> [Exercise prompt] The reply should be an exact transcription of every record.

> [Information given]
>>>
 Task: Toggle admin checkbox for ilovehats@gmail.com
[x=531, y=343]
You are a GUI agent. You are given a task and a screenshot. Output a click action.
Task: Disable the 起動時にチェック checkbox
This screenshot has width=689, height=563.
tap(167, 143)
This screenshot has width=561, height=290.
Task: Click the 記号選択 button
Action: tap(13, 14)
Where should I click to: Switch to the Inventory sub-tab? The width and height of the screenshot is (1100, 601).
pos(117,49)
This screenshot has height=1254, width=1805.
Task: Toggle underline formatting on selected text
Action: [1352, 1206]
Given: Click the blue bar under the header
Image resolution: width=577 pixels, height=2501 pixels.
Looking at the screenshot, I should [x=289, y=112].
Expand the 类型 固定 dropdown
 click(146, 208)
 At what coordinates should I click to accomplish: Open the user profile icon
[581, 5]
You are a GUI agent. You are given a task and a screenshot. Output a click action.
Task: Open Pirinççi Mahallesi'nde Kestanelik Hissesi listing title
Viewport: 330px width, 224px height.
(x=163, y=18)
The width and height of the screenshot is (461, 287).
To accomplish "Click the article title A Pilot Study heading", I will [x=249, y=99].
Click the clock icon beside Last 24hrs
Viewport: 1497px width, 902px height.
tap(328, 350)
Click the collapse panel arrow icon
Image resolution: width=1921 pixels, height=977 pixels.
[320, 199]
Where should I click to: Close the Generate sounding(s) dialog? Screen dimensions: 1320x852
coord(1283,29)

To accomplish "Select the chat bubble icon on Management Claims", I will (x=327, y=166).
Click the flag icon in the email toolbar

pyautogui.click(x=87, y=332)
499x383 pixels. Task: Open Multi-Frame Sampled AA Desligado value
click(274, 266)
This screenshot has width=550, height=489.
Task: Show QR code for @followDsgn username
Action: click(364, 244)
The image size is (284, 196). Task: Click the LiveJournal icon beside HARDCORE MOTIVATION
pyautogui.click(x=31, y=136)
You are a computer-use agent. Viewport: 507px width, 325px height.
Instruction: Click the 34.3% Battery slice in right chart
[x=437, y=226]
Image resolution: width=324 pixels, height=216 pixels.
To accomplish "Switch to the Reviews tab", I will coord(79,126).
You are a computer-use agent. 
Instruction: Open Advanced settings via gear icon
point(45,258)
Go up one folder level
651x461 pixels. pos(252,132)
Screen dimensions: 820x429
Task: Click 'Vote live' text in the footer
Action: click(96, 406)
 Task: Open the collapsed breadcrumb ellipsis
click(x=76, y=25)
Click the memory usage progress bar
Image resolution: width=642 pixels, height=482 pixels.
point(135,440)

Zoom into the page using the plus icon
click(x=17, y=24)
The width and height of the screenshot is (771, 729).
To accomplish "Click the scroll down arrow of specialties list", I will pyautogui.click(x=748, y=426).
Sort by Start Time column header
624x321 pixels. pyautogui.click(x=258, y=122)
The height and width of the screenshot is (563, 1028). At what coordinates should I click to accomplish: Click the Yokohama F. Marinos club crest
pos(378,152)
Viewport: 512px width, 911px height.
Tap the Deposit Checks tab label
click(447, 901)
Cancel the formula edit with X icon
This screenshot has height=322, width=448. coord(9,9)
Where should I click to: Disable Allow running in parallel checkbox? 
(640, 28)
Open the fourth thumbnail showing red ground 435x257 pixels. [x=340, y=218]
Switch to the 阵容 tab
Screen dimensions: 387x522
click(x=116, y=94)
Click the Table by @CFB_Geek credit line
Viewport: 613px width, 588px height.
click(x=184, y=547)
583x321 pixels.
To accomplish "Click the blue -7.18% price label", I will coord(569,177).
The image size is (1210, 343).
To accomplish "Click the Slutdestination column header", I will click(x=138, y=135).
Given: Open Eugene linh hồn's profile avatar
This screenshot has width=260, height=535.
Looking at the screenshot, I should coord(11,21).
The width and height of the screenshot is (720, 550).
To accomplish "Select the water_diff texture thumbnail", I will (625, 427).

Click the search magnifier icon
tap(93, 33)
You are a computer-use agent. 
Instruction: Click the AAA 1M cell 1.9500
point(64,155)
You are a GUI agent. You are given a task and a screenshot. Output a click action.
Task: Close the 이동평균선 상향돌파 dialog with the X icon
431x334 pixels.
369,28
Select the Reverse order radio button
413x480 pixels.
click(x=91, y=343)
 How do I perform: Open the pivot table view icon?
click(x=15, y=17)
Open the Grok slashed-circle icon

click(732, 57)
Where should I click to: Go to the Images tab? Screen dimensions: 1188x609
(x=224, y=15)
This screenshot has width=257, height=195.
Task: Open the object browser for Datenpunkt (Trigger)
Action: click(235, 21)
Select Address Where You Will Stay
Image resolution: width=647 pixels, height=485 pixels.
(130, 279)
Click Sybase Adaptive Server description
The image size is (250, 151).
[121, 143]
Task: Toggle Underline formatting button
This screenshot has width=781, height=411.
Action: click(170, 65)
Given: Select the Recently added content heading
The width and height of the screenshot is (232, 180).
<<<
> [Output of the task]
 Task: Toggle admin checkbox for ilovehats@gmail.com
[x=531, y=343]
You are a GUI agent. You are given a task and a screenshot. Output a click action.
Task: Disable the 起動時にチェック checkbox
This screenshot has width=689, height=563.
tap(167, 143)
This screenshot has width=561, height=290.
Task: Click the 記号選択 button
Action: tap(13, 14)
Where should I click to: Switch to the Inventory sub-tab? The width and height of the screenshot is (1100, 601).
pos(117,49)
This screenshot has height=1254, width=1805.
Task: Toggle underline formatting on selected text
Action: [1352, 1206]
Given: Click the blue bar under the header
Image resolution: width=577 pixels, height=2501 pixels.
Looking at the screenshot, I should [x=289, y=112].
Expand the 类型 固定 dropdown
 click(146, 208)
 At what coordinates should I click to accomplish: Open the user profile icon
[581, 5]
You are a GUI agent. You are given a task and a screenshot. Output a click action.
Task: Open Pirinççi Mahallesi'nde Kestanelik Hissesi listing title
Viewport: 330px width, 224px height.
(x=163, y=18)
The width and height of the screenshot is (461, 287).
To accomplish "Click the article title A Pilot Study heading", I will [x=249, y=99].
Click the clock icon beside Last 24hrs
Viewport: 1497px width, 902px height.
tap(328, 350)
Click the collapse panel arrow icon
Image resolution: width=1921 pixels, height=977 pixels.
[320, 199]
Where should I click to: Close the Generate sounding(s) dialog? Screen dimensions: 1320x852
coord(1283,29)

To accomplish "Select the chat bubble icon on Management Claims", I will (x=327, y=166).
Click the flag icon in the email toolbar

pyautogui.click(x=87, y=332)
499x383 pixels. Task: Open Multi-Frame Sampled AA Desligado value
click(274, 266)
This screenshot has width=550, height=489.
Task: Show QR code for @followDsgn username
Action: click(364, 244)
The image size is (284, 196). Task: Click the LiveJournal icon beside HARDCORE MOTIVATION
pyautogui.click(x=31, y=136)
You are a computer-use agent. Viewport: 507px width, 325px height.
Instruction: Click the 34.3% Battery slice in right chart
[x=437, y=226]
Image resolution: width=324 pixels, height=216 pixels.
To accomplish "Switch to the Reviews tab", I will coord(79,126).
You are a computer-use agent. 
Instruction: Open Advanced settings via gear icon
point(45,258)
Go up one folder level
651x461 pixels. pos(252,132)
Screen dimensions: 820x429
Task: Click 'Vote live' text in the footer
Action: click(96, 406)
 Task: Open the collapsed breadcrumb ellipsis
click(x=76, y=25)
Click the memory usage progress bar
Image resolution: width=642 pixels, height=482 pixels.
point(135,440)

Zoom into the page using the plus icon
click(x=17, y=24)
The width and height of the screenshot is (771, 729).
To accomplish "Click the scroll down arrow of specialties list", I will pyautogui.click(x=748, y=426).
Sort by Start Time column header
624x321 pixels. pyautogui.click(x=258, y=122)
The height and width of the screenshot is (563, 1028). At what coordinates should I click to accomplish: Click the Yokohama F. Marinos club crest
pos(378,152)
Viewport: 512px width, 911px height.
Tap the Deposit Checks tab label
click(447, 901)
Cancel the formula edit with X icon
This screenshot has height=322, width=448. coord(9,9)
Where should I click to: Disable Allow running in parallel checkbox? 
(640, 28)
Open the fourth thumbnail showing red ground 435x257 pixels. [x=340, y=218]
Switch to the 阵容 tab
Screen dimensions: 387x522
click(x=116, y=94)
Click the Table by @CFB_Geek credit line
Viewport: 613px width, 588px height.
click(x=184, y=547)
583x321 pixels.
To accomplish "Click the blue -7.18% price label", I will coord(569,177).
The image size is (1210, 343).
To accomplish "Click the Slutdestination column header", I will click(x=138, y=135).
Given: Open Eugene linh hồn's profile avatar
This screenshot has width=260, height=535.
Looking at the screenshot, I should coord(11,21).
The width and height of the screenshot is (720, 550).
To accomplish "Select the water_diff texture thumbnail", I will (625, 427).

Click the search magnifier icon
tap(93, 33)
You are a computer-use agent. 
Instruction: Click the AAA 1M cell 1.9500
point(64,155)
You are a GUI agent. You are given a task and a screenshot. Output a click action.
Task: Close the 이동평균선 상향돌파 dialog with the X icon
431x334 pixels.
369,28
Select the Reverse order radio button
413x480 pixels.
click(x=91, y=343)
 How do I perform: Open the pivot table view icon?
click(x=15, y=17)
Open the Grok slashed-circle icon

click(732, 57)
Where should I click to: Go to the Images tab? Screen dimensions: 1188x609
(x=224, y=15)
This screenshot has width=257, height=195.
Task: Open the object browser for Datenpunkt (Trigger)
Action: click(235, 21)
Select Address Where You Will Stay
Image resolution: width=647 pixels, height=485 pixels.
(130, 279)
Click Sybase Adaptive Server description
The image size is (250, 151).
[121, 143]
Task: Toggle Underline formatting button
This screenshot has width=781, height=411.
Action: click(170, 65)
Given: Select the Recently added content heading
The width and height of the screenshot is (232, 180).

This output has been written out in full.